• Data shown:
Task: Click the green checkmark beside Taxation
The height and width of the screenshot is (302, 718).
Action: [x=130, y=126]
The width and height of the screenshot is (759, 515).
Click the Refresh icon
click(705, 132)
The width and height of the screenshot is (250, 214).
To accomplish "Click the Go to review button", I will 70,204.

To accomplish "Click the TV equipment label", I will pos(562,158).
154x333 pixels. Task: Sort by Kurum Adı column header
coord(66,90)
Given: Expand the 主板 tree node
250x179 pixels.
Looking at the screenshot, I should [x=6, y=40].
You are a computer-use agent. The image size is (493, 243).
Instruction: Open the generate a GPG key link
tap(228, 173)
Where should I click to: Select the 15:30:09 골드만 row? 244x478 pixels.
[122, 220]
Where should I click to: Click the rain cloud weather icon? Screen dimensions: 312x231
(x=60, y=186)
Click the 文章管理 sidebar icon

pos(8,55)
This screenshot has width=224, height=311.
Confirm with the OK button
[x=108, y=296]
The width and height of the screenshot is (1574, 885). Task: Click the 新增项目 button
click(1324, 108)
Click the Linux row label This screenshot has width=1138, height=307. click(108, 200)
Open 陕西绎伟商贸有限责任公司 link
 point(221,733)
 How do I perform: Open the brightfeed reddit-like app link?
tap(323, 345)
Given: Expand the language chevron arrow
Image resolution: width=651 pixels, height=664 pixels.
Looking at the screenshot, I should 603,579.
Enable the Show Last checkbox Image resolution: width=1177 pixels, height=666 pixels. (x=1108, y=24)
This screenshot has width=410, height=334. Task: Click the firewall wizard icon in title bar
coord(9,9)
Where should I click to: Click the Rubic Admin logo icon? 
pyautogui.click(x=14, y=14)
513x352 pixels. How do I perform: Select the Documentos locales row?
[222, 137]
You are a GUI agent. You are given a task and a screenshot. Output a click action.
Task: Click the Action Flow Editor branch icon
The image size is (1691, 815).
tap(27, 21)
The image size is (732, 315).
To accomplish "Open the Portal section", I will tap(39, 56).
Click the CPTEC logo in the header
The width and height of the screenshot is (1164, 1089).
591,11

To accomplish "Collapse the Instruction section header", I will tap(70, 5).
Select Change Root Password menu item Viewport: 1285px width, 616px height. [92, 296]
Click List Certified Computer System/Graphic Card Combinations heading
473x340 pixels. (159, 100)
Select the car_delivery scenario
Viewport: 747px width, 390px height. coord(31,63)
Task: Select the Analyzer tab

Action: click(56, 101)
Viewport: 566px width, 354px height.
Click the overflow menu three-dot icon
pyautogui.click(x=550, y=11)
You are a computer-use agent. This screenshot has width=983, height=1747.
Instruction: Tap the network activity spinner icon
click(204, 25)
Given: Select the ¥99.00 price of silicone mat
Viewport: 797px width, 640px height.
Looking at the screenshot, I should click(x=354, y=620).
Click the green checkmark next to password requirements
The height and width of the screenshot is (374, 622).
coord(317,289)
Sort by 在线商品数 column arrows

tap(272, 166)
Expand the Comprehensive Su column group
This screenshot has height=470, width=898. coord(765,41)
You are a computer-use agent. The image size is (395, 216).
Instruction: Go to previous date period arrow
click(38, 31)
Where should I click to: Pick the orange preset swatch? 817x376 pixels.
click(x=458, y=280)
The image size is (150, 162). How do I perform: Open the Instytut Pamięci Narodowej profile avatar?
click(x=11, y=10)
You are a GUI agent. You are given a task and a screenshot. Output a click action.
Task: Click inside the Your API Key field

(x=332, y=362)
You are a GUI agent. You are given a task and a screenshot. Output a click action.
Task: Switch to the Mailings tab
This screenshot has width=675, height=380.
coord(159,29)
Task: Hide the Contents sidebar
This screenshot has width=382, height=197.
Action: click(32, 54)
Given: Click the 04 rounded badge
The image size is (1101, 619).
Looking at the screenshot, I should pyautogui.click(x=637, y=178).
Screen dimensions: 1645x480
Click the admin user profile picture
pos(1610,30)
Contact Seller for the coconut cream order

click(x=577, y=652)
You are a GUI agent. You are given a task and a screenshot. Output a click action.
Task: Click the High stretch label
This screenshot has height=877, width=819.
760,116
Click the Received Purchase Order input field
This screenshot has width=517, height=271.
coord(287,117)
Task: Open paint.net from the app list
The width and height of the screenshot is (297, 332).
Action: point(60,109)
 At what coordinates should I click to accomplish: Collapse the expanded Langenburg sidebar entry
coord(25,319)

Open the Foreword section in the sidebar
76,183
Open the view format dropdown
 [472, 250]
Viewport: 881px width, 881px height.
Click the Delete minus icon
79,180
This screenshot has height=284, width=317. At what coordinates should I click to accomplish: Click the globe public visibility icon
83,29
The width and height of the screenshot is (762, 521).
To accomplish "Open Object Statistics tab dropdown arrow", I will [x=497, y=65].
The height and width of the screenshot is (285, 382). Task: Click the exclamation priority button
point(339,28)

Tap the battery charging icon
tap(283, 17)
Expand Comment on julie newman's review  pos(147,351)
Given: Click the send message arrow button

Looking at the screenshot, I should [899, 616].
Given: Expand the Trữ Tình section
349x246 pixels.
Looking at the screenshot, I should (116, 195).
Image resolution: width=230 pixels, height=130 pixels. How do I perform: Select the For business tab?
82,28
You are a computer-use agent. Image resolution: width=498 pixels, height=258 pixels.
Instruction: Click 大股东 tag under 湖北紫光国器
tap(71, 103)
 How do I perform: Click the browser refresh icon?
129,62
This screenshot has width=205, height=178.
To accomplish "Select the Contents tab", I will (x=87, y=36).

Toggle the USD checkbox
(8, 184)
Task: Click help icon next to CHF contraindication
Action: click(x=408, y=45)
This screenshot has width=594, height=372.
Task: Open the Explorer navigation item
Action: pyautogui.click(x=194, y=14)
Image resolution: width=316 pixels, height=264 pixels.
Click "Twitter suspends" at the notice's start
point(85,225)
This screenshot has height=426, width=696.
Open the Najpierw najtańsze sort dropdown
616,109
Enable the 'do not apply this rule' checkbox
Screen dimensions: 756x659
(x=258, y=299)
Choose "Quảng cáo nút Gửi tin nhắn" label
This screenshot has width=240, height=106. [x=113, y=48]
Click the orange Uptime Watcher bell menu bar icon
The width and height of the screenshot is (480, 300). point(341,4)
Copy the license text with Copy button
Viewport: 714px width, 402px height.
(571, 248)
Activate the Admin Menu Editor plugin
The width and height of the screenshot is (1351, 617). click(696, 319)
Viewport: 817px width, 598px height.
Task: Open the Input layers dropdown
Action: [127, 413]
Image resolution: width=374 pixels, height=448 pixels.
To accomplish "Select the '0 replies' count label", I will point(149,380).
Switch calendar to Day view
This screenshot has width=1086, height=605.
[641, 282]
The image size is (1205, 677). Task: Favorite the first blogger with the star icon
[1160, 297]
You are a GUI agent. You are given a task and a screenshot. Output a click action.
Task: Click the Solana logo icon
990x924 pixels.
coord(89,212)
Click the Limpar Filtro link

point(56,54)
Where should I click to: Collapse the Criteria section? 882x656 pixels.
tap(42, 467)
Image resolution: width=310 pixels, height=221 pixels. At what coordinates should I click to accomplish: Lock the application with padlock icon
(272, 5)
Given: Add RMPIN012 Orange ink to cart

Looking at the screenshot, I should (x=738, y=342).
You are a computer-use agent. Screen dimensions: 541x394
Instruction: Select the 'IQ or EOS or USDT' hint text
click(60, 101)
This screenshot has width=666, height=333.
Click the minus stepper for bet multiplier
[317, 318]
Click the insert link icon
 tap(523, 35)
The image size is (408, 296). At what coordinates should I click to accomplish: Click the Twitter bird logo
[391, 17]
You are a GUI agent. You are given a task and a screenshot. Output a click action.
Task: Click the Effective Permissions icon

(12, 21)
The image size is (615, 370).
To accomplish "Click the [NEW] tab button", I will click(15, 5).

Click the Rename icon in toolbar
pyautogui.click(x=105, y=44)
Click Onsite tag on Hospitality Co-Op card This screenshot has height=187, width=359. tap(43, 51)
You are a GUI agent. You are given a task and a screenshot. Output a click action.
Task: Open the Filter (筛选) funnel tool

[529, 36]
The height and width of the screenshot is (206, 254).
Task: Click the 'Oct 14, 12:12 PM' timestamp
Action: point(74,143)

• Required work:
Identify all lines in the records above with the word "green".

• Solution for this task:
Task: Click the green checkmark beside Taxation
Click the green checkmark next to password requirements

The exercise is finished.